▸ Given problem: Copy the records word for word, starting at the very beginning and going on through the line that contains "Focus the Tox".

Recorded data
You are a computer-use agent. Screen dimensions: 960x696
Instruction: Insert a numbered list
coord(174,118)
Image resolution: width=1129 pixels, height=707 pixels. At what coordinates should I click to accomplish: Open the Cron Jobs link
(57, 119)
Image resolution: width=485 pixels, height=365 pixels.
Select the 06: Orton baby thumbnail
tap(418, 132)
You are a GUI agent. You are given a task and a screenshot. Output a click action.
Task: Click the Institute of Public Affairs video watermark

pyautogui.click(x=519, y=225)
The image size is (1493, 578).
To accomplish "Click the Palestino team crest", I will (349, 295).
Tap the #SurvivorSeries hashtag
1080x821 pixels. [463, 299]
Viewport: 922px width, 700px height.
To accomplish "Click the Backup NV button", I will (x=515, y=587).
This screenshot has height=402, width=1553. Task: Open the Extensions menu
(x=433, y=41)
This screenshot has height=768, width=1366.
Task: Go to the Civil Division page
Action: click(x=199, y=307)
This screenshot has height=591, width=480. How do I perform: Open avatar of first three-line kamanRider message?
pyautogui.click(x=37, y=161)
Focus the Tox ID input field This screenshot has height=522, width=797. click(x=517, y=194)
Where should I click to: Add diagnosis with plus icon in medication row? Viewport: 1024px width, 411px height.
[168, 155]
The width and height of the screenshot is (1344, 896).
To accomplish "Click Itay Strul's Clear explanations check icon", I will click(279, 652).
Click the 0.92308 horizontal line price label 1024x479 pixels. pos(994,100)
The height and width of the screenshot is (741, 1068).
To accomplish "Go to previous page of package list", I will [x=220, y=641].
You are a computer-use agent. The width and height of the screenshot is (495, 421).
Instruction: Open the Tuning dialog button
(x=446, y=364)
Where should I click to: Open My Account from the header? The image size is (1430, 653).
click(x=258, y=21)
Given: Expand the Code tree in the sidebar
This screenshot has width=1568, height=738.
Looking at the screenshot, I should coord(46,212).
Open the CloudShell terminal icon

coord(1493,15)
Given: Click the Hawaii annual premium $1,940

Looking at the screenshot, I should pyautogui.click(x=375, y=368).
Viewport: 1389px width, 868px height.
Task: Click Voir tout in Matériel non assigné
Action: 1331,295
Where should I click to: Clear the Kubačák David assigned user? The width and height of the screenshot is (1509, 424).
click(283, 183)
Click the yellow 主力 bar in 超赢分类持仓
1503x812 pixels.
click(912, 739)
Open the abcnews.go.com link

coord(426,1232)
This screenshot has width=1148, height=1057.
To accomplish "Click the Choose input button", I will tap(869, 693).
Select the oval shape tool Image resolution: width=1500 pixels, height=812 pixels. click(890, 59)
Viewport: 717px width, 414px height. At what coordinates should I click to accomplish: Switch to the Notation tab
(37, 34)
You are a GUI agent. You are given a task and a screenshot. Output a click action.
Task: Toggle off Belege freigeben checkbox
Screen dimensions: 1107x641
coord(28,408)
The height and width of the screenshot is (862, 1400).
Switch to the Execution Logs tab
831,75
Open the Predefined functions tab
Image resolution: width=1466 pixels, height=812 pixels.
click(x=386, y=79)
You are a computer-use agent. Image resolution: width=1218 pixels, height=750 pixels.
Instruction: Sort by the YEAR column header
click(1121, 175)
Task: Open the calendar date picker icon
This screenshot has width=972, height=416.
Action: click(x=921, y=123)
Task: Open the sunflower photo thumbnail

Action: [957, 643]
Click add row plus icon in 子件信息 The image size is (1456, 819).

▸ Output for this exercise:
You are a computer-use agent. Screen dimensions: 960x696
Instruction: Insert a numbered list
coord(174,118)
Image resolution: width=1129 pixels, height=707 pixels. At what coordinates should I click to accomplish: Open the Cron Jobs link
(57, 119)
Image resolution: width=485 pixels, height=365 pixels.
Select the 06: Orton baby thumbnail
tap(418, 132)
You are a GUI agent. You are given a task and a screenshot. Output a click action.
Task: Click the Institute of Public Affairs video watermark

pyautogui.click(x=519, y=225)
The image size is (1493, 578).
To accomplish "Click the Palestino team crest", I will (349, 295).
Tap the #SurvivorSeries hashtag
1080x821 pixels. [463, 299]
Viewport: 922px width, 700px height.
To accomplish "Click the Backup NV button", I will (x=515, y=587).
This screenshot has height=402, width=1553. Task: Open the Extensions menu
(x=433, y=41)
This screenshot has height=768, width=1366.
Task: Go to the Civil Division page
Action: click(x=199, y=307)
This screenshot has height=591, width=480. How do I perform: Open avatar of first three-line kamanRider message?
pyautogui.click(x=37, y=161)
Focus the Tox ID input field This screenshot has height=522, width=797. click(x=517, y=194)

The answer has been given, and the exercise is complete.